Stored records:
▬▬▬▬▬▬

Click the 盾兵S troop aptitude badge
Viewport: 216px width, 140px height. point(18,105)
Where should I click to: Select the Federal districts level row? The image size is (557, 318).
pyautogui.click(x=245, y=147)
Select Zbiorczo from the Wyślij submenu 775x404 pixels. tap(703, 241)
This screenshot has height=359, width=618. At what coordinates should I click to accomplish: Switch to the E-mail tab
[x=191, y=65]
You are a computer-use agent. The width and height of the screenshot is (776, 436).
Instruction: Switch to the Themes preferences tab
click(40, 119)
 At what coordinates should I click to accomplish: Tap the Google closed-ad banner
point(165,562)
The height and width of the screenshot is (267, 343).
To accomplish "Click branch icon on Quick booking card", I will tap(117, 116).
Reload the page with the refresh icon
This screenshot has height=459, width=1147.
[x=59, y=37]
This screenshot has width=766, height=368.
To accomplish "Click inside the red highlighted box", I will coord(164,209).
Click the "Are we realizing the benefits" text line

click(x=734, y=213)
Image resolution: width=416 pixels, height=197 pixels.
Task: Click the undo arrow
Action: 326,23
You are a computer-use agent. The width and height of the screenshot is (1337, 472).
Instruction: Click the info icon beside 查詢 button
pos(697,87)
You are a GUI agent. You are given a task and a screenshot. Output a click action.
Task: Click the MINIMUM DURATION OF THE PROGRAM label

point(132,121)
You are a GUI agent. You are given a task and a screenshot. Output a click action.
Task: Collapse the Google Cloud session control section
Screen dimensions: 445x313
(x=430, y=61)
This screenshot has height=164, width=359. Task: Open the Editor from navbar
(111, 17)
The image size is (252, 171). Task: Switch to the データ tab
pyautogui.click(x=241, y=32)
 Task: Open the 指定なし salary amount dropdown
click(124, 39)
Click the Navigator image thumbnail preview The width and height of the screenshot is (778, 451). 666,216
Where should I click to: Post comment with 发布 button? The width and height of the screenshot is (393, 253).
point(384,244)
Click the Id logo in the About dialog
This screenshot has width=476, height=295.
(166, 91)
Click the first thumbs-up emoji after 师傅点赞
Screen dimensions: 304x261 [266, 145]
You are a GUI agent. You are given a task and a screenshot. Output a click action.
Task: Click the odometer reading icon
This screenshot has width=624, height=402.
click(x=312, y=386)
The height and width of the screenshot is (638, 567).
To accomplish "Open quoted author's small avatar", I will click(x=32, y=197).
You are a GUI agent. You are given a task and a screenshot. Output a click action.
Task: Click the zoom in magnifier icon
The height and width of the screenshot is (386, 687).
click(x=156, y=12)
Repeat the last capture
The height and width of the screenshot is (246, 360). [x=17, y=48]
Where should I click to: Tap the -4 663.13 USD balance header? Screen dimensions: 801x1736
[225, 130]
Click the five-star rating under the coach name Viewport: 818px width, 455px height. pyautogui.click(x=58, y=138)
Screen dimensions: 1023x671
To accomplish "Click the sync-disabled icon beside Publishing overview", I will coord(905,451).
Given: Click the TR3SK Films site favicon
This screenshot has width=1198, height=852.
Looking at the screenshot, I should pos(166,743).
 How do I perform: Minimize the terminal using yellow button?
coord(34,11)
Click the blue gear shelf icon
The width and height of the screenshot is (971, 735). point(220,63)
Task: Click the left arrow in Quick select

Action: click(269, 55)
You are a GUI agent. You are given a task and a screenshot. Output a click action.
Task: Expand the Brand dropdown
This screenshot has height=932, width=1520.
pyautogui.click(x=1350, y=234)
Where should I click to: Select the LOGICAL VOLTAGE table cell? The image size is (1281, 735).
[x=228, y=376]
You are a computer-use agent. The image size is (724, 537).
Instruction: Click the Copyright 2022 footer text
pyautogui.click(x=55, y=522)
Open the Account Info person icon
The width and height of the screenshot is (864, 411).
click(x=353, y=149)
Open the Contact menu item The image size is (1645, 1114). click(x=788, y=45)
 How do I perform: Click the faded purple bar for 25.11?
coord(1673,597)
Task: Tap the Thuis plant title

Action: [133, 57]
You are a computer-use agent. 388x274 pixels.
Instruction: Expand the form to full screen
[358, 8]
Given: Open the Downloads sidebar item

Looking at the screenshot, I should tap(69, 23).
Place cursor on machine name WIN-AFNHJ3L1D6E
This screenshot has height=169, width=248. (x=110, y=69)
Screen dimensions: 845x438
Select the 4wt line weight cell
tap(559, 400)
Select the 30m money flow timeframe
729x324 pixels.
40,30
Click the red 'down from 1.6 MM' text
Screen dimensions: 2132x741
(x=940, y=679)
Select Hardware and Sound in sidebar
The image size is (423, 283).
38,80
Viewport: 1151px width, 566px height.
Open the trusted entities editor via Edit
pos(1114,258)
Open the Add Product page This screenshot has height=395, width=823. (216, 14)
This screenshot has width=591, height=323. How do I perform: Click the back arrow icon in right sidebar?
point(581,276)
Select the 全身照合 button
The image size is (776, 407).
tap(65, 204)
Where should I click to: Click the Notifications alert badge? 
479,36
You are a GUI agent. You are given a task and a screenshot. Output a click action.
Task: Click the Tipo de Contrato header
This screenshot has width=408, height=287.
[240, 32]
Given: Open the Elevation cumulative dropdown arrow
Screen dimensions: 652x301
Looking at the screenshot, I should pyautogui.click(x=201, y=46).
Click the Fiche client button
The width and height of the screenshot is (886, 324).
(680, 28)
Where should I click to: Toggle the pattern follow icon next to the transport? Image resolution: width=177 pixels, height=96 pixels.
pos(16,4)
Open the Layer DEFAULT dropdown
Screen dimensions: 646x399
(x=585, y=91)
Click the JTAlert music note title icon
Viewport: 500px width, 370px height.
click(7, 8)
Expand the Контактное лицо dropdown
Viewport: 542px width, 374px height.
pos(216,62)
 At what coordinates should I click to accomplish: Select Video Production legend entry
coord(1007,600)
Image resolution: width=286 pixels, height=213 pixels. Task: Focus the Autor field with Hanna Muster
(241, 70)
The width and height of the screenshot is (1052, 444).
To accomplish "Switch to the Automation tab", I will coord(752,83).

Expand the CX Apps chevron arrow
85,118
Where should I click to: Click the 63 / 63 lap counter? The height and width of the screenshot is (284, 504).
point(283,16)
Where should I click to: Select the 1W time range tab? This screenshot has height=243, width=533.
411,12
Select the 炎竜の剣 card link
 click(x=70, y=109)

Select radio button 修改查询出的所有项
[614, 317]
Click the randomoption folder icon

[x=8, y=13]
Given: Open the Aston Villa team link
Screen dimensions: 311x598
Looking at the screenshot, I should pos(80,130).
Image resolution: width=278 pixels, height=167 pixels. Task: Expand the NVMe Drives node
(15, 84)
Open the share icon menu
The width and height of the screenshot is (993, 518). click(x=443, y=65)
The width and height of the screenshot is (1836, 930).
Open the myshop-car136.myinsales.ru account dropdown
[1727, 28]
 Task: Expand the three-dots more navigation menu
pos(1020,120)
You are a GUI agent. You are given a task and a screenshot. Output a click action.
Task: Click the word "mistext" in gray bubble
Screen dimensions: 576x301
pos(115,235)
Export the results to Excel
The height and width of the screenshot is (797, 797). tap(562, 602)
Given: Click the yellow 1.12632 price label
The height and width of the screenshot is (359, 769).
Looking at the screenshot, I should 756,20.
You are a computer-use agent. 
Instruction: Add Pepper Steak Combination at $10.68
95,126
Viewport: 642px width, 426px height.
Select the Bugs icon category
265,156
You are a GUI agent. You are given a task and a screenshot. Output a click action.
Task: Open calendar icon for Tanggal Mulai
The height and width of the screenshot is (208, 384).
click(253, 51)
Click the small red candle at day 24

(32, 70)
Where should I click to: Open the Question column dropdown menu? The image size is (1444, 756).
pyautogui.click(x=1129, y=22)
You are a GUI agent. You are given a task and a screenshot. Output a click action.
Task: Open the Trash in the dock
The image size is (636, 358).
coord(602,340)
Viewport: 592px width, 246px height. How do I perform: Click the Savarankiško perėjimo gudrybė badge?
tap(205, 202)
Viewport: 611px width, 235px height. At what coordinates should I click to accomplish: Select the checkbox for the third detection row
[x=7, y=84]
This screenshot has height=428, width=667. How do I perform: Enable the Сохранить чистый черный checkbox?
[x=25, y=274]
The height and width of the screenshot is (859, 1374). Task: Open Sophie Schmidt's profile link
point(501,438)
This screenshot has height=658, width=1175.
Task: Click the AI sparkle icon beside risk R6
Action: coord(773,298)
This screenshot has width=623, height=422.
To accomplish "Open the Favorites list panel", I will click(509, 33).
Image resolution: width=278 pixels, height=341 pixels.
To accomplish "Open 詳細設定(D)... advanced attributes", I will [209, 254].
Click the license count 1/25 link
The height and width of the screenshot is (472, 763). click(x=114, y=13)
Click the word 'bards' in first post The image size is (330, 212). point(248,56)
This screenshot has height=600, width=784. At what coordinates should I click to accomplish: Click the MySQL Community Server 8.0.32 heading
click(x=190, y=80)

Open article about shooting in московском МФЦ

▬▬▬▬▬▬

An answer is complete only when it holds every line above containing the string "computer".

You are a computer-use agent. The width and height of the screenshot is (776, 436).
You are a computer-use agent. The width and height of the screenshot is (1337, 472).
You are a computer-use agent. The image size is (724, 537).
You are a computer-use agent. 388x274 pixels.
You are a computer-use agent. 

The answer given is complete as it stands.